In a publication in the Journal of the American College of Cardiology: Clinical Electrophysiology, researchers sought to examine the association between health status and subsequent clinical events among patients with AFib.

For this study, researchers conducted a multicenter prospective study involving patients with new-onset AFib who completed the disease-specific Atrial Fibrillation Effects on Quality-of-Life (AFEQT) questionnaire. The participants were referred to 11 hospitals (n = 3,313, 68.4% men, average age 67.8 ± 11.6 years). A total of 3,296 patients completed the AFEQT questionnaire.

The researchers examined factors linked with baseline AFEQT-Overall Summary (OS) scores and correlations between major adverse cardiovascular or neurological events (MACNE: a composite of all-cause death, stroke, or new-onset heart failure [HF] hospitalization) over 2 years.

The results revealed that at baseline of the 3,296 patients, 517 (16%) patients had poor-to-fair health status (AFEQT-OS <60), and 1,035 (31%) had fair-to-good health status (AFEQT-OS 60-<80).

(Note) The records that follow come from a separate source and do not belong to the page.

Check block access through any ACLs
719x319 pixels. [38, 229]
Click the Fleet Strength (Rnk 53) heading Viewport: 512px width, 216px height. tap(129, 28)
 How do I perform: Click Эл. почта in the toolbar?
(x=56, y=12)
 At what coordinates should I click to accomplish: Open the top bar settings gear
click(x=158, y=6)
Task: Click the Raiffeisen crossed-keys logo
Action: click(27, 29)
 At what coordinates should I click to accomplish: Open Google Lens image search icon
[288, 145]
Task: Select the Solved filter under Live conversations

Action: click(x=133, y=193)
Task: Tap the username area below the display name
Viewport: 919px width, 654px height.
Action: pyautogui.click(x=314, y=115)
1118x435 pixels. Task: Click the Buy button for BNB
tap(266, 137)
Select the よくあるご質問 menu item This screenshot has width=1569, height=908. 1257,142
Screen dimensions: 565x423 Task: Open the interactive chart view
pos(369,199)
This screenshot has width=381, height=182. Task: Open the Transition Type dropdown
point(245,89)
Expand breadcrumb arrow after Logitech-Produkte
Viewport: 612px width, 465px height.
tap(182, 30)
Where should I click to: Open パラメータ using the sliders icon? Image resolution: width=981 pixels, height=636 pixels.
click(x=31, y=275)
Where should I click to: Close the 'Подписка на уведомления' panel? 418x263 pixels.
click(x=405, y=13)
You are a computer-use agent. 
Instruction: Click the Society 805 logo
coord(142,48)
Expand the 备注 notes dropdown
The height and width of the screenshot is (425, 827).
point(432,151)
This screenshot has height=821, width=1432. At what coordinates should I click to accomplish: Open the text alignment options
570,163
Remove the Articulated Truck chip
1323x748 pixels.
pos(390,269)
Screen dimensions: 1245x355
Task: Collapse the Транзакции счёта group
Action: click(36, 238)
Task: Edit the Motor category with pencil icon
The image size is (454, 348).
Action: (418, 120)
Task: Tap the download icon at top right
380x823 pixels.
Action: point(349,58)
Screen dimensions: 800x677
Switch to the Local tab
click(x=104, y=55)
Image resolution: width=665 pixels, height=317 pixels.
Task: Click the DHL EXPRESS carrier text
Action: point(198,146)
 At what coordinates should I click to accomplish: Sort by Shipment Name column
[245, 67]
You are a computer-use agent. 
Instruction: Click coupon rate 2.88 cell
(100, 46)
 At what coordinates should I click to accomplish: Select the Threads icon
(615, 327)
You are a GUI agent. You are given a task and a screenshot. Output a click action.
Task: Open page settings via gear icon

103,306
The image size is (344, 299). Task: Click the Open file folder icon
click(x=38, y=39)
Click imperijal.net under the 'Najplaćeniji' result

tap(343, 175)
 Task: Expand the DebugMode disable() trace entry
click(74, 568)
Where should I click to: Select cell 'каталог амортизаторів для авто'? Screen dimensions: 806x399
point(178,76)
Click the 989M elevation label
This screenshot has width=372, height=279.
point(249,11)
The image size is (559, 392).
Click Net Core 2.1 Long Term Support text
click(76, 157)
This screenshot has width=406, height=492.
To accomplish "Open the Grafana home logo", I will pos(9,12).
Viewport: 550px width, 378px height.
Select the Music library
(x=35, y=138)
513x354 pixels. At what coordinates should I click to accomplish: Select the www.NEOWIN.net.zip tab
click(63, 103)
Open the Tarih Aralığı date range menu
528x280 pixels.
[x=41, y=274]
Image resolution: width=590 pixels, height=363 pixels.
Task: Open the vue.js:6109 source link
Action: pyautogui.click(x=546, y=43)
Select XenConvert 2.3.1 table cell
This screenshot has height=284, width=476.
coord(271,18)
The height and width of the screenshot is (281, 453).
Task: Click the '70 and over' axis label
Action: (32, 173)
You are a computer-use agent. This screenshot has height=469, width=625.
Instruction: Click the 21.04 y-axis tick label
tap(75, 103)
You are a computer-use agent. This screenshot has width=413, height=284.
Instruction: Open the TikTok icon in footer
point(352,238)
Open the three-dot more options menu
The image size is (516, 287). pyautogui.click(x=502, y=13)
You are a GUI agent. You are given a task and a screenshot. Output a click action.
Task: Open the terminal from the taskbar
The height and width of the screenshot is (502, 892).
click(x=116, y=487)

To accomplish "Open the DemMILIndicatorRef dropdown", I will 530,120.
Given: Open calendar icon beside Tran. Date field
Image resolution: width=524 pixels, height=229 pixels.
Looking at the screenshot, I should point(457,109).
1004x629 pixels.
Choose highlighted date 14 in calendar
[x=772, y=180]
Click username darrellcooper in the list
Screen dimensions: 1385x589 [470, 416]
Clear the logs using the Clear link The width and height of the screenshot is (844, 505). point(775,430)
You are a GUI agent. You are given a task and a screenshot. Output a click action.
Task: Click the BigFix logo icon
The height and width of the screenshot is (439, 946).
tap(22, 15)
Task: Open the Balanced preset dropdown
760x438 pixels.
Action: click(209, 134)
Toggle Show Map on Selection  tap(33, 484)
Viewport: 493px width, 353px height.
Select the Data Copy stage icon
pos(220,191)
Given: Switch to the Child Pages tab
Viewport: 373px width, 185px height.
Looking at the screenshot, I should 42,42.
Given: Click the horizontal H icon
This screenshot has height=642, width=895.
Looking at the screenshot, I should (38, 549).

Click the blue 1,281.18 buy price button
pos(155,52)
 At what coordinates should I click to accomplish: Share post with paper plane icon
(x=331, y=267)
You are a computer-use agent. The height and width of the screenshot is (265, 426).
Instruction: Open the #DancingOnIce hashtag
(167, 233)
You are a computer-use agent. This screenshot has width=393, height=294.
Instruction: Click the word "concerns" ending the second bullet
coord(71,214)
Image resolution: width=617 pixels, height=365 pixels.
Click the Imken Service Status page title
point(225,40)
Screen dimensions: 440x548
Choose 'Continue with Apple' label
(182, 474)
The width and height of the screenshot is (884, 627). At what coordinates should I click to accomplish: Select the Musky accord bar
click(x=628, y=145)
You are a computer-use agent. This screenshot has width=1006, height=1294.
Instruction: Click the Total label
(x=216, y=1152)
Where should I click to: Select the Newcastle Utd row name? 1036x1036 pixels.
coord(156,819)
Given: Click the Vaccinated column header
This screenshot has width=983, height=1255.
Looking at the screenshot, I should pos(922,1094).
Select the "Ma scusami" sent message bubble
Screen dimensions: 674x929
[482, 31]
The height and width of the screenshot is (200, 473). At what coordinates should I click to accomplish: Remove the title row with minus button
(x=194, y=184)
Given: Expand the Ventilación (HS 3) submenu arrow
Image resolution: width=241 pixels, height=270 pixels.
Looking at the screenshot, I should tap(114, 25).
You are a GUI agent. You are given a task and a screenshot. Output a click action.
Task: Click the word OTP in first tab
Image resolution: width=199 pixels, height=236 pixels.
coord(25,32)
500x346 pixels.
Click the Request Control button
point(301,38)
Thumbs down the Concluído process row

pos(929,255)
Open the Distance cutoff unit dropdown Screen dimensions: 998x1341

Additionally, lower AFEQT-OS scores were associated with female gender, younger age, family history of AFib, higher baseline heart rate, paroxysmal AFib, initial visit to the emergency department, and history of HF.

During the follow-up, 226 (6.8%) participants experienced MACNE, and there was a nonlinear rise in the risk of MACNE with AFEQT-OS scores <80. The most robust links were detected for baseline AFEQT-daily activity scores.

Based on their findings, the authors noted that patients with earlier stages of AFib (e.g., younger age or paroxysmal AFib), female gender, and HF have more impaired disease-specific health status and measuring patient-reported outcomes in individuals with AFib could assist in providing unique prognostic information in this patient population.

The authors concluded that reduced health status in patients with AFib is a frequent occurrence and is independently correlated with subsequent adverse cardiovascular events.